Since the graph opens upwards and crosses at $-3$ and $\frac{2}{3}$, the part of the graph that is below or on the x-axis is exactly the section *between* these two x-intercepts.
So, the values of $x$ must be greater than or equal to $-3$ and less than or equal to $\frac{2}{3}$.
That's how I got $-3 \leq x \leq \frac{2}{3}$!

Alternative answer

Answer:
$$-3 \leq x \leq \frac{2}{3}$$

Explain
This is a question about understanding how a U-shaped graph (a parabola) works, especially finding where it crosses the x-axis and which way it opens. We need to find the parts of the graph that are at or below the x-axis. . The solving step is:

1. **Find where the graph crosses the x-axis (these are called x-intercepts):** To find these points, we set the function $f(x)$ equal to zero, because that's where the y-value is zero on the x-axis.
So, we need to solve $3x^2 + 7x - 6 = 0$.
I like to solve these by factoring. I look for two numbers that multiply to $3 \times (-6) = -18$ and add up to $7$. Those numbers are $9$ and $-2$.
So, I can rewrite the middle term: $3x^2 + 9x - 2x - 6 = 0$.
Then, I group the terms and factor: $3x(x + 3) - 2(x + 3) = 0$.
Now I see $(x + 3)$ is common, so I factor it out: $(3x - 2)(x + 3) = 0$.
This means either $3x - 2 = 0$ (which gives $3x = 2$, so $x = \frac{2}{3}$) or $x + 3 = 0$ (which gives $x = -3$).
So, the graph crosses the x-axis at $x = -3$ and $x = \frac{2}{3}$.
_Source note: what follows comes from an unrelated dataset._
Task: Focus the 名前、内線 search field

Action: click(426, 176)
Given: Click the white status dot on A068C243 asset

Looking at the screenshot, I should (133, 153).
2. **Figure out if the graph opens up or down (this is about concavity):** For a quadratic function like $ax^2 + bx + c$, if the number in front of $x^2$ (which is 'a') is positive, the parabola opens upwards (like a big U or a smile). If 'a' is negative, it opens downwards (like a frown).
In our function $f(x) = 3x^2 + 7x - 6$, the number in front of $x^2$ is $3$, which is positive. So, the parabola opens upwards.

3. **Put it all together to solve $f(x) \leq 0$:** Since the parabola opens upwards and crosses the x-axis at $-3$ and $\frac{2}{3}$, the part of the graph that is at or below the x-axis is *between* these two points. Imagine drawing a U-shape that goes through -3 and $\frac{2}{3}$ – the bottom part of the U is below the x-axis.
So, for $f(x) \leq 0$, the x-values must be between $-3$ and $\frac{2}{3}$, including $-3$ and $\frac{2}{3}$ because it's "less than or equal to".
This means $-3 \leq x \leq \frac{2}{3}$.